偷窃是多么肮脏的字眼,但那个偷火车的人留给我们的那两包茶叶,透着淡淡的茉莉清香,飘散在饭后茶余的闲谈中。
大人们时不时地提起道听途说的消息,哪儿的人“扶火车”弄来了好几筐西瓜,哪儿的人弄了好几箱葵花籽......
大人们口中的“扶火车、弄”等同于“偷窃火车”,谁也不愿意直接说出这个字眼。
想起孔乙己说的“窃书不能算偷” ,大概大人们也是顾脸面,但又同时为生活所迫。
在这个事件中,角色最为尴尬、最左右为难的是我的父亲。
我的父亲在村小教书,一心为人师表,却被母亲吐槽“胆小而无用”。
母亲要求他去煤车接应时,他唯唯诺诺,找各种借口托辞。想一想,真是为难他了,一大清早,背着背篓,干那种“偷鸡摸狗”的事情,若是再遇上自己的学生,怎么也无法解释糊弄,颜面尽失。
父亲似乎就在“去和不去”的夹层中煎熬,在师德和失德的良心谴责中挣扎,在尊严和颜面的自责中折磨。
父亲给我讲孔乙己的那段时,身同感受,哀叹的背后,眼神空洞迷茫。而我,只能理解到孔乙己的强词夺理。

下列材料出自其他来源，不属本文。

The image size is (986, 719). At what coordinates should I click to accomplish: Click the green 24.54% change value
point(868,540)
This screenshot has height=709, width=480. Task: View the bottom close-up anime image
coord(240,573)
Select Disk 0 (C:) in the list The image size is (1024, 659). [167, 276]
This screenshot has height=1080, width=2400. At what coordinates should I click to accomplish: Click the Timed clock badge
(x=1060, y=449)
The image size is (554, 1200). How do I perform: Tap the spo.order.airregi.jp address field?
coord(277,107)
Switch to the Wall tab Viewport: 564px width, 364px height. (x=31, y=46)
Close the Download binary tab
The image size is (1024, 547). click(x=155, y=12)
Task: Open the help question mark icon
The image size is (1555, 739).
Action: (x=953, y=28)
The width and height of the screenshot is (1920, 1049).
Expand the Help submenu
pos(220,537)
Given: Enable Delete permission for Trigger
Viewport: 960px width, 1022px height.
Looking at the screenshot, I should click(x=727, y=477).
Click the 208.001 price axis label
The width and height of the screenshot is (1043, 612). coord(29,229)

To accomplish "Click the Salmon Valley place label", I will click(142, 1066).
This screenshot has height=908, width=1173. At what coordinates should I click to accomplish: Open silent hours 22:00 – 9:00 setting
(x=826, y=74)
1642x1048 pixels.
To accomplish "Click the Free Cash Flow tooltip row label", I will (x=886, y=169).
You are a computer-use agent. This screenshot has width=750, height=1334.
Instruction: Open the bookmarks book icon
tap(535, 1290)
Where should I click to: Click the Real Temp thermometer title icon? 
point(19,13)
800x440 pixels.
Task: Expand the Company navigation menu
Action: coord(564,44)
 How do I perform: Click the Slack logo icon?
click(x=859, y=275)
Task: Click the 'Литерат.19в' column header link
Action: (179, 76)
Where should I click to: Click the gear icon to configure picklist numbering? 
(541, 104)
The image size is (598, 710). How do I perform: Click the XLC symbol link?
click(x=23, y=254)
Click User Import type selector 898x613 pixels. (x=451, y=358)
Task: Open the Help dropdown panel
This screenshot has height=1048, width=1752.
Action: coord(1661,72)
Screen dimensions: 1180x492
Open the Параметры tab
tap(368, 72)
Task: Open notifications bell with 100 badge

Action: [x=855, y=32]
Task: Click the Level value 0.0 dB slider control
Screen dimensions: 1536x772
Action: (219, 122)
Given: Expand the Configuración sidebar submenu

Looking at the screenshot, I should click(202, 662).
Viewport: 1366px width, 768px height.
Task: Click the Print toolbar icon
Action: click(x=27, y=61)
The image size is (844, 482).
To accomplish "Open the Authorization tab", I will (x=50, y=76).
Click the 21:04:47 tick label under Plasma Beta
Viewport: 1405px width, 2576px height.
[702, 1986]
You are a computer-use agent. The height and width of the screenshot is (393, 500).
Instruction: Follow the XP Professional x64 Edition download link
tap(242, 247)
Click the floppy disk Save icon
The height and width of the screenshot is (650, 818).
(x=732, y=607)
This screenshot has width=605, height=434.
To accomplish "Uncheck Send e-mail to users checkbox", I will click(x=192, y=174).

等到冬天的时候,家里没有煤时,父亲微博的工资无法支付熬过冬季的煤炭。母亲常常嘲笑:没钱又没胆。
冬季里,当别人家烧着煤炭,围在红红火火的炉火旁时,父亲爬遍每个山头,捡拾零星的柴火。夜里,我们被无数次冻醒,看到母亲无数次背着空空的背篓归来。
后来,妈妈在工地上找到了临时工的活,虽然起早贪黑的劳累,但不用过紧张而担心的“游击”生活,倒也坦然淡定。